La France insoumise a choisi de placer le conflit israélo-palestinien au centre de sa campagne européenne pour cibler, selon le parti, les jeunes et les quartiers populaires. Une stratégie qui fracture un peu plus les Nupes.

Pas facile de le repérer, entre les parapluies, les drapeaux palestiniens et la multitude de foulards tricolores des députés insoumis, venus en masse à ce rassemblement organisé le 30 avril à Paris. Elle n’a pas pris le micro ni monté sur scène. Manon Aubry est pourtant tête de liste de La France insoumise (LFI) pour le scrutin du 9 juin.

La star du jour est Rima Hassan, plébiscitée par les manifestants. La juriste et militante franco-palestinienne, désignée en septième position (donc éventuellement éligible) aux élections européennes, a été convoquée par la police pour « apologie du terrorisme », pour ses propos sur le Hamas, tout comme Mathilde Panot, chef de file des députés LFI. .

La scène illustre la stratégie de campagne des rebelles, centrée sur le conflit israélo-palestinien. Au point d’éclipser les thèmes de prédilection de leur tête de liste, spécialiste de l’évasion fiscale et des inégalités sociales… Un choix qui menace d’enterrer définitivement toute alliance à gauche.

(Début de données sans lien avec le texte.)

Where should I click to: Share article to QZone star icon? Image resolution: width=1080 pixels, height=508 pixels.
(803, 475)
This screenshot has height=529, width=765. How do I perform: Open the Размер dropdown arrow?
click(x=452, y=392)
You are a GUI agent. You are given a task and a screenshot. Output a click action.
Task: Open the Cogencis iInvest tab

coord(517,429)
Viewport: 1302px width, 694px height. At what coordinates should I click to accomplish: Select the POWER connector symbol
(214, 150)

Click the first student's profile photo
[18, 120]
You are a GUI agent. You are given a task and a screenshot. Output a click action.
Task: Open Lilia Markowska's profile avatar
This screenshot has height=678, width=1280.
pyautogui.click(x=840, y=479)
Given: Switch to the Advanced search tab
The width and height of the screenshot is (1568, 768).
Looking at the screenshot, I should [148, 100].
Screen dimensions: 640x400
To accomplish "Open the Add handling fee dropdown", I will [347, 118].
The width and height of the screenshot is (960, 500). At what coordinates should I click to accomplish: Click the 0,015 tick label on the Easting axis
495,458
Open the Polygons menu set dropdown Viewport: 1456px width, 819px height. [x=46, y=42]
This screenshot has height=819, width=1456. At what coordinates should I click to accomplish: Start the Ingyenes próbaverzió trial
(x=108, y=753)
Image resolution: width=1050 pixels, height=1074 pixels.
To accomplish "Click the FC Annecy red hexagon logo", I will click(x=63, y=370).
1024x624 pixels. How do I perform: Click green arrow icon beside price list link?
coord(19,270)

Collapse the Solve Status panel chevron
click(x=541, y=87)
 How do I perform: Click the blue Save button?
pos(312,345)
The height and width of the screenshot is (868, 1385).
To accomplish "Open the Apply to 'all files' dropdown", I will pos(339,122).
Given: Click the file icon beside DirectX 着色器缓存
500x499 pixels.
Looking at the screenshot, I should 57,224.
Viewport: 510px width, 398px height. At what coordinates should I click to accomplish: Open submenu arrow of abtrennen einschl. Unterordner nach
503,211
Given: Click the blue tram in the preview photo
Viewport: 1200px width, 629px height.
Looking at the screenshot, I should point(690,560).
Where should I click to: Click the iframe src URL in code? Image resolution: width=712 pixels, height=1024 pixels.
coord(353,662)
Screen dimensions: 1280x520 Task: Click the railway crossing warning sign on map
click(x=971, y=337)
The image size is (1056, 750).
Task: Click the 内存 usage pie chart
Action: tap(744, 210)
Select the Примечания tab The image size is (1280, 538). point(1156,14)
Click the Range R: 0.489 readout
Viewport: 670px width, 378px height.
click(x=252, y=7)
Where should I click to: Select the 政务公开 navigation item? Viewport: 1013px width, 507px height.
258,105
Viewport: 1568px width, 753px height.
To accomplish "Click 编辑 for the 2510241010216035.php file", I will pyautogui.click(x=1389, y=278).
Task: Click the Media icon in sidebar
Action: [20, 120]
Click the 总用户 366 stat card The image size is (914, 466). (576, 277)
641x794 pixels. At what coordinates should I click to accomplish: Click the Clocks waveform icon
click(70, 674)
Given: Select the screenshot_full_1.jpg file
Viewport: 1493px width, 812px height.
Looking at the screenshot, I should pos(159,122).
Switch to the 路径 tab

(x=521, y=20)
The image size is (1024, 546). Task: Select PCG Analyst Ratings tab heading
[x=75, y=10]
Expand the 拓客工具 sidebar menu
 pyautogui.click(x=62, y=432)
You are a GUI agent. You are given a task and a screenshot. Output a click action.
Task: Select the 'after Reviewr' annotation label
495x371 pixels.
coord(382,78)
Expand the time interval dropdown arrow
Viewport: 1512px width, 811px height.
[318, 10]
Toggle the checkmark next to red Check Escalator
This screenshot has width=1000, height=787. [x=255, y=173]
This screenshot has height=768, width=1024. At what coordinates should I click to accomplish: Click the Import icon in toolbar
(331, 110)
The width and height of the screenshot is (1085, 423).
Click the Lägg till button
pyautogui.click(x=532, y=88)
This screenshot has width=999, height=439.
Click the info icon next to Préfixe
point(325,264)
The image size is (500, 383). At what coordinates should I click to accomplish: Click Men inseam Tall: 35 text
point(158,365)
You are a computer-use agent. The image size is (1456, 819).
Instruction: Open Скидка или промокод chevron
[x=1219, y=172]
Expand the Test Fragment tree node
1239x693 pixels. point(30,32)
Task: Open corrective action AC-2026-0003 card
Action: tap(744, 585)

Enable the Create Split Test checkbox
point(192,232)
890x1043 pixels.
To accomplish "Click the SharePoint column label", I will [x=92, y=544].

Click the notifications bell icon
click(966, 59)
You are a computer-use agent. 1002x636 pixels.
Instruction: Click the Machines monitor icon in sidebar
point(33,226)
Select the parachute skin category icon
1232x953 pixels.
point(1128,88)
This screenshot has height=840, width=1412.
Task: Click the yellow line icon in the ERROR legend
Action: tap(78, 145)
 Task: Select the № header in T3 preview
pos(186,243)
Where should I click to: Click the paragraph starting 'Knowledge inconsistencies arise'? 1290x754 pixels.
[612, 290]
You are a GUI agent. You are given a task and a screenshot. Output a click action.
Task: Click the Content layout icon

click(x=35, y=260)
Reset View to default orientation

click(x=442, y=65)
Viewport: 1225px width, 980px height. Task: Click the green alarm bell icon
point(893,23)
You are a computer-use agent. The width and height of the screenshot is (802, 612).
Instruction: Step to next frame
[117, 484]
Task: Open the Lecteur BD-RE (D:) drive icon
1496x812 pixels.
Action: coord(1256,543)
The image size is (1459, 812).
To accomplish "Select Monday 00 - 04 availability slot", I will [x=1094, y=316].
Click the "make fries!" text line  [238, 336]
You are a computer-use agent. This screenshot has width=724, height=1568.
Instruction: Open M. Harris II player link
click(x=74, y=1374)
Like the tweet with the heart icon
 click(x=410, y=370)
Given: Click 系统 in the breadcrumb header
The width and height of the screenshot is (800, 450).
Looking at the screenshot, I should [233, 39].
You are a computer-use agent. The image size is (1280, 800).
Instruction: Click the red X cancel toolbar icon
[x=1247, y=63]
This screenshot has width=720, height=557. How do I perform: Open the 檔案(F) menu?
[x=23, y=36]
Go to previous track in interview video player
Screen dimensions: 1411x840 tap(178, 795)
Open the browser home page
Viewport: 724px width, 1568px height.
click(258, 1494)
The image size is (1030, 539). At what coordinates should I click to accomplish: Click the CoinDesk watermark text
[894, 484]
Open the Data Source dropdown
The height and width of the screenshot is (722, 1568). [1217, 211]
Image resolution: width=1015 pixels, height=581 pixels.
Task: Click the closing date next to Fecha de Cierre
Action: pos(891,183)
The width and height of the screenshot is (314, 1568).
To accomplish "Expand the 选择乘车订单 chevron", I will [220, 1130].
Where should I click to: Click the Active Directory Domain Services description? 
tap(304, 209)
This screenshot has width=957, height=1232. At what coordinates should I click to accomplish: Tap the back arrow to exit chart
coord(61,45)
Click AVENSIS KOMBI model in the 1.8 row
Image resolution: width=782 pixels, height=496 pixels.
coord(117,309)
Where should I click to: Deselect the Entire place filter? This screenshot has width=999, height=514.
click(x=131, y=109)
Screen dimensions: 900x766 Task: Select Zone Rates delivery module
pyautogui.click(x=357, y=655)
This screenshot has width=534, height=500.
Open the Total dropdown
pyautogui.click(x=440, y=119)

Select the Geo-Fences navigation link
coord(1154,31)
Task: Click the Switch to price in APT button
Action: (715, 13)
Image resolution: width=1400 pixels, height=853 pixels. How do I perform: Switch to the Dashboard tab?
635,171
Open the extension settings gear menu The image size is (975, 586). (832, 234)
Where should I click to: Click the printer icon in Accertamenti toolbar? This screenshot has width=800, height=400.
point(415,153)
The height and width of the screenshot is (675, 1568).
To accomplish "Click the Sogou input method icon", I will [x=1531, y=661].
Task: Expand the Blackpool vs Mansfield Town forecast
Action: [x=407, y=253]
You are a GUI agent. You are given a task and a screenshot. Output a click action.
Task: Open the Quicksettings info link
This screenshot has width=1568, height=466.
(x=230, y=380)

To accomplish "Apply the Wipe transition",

Un candidat pour incarner la cause palestinienne

À première vue, il ne s’agit que d’un thème parmi une cinquantaine, placé vers la fin du programme européen. Mais c’est celle que le mouvement veut mettre en avant. LFI prône un « cessez-le-feu immédiat au Moyen-Orient » Et « la fin immédiate du blocus de la bande de Gaza« . Cette mesure, qui figurait déjà dans le programme de LFI pour les élections européennes de 2019 (et dans le projet présidentiel de Jean-Luc Mélenchon lors de ses trois candidatures), a été considérablement élargie.

Dès l’introduction du programme, « La politique criminelle de Netanyahu contre les Palestiniens » est dénoncée, alors que la formule d’un « solution à deux États », présent depuis 2012, a disparu. Au risque d’alimenter les accusations d’ambiguïté, alimentées par la position de Rima Hassan depuis un « État binational ». « Il est évident que nous sommes pour une solution à deux Etats »» balaye Kévin Vercin, candidat et animateur du groupe LFI Paix.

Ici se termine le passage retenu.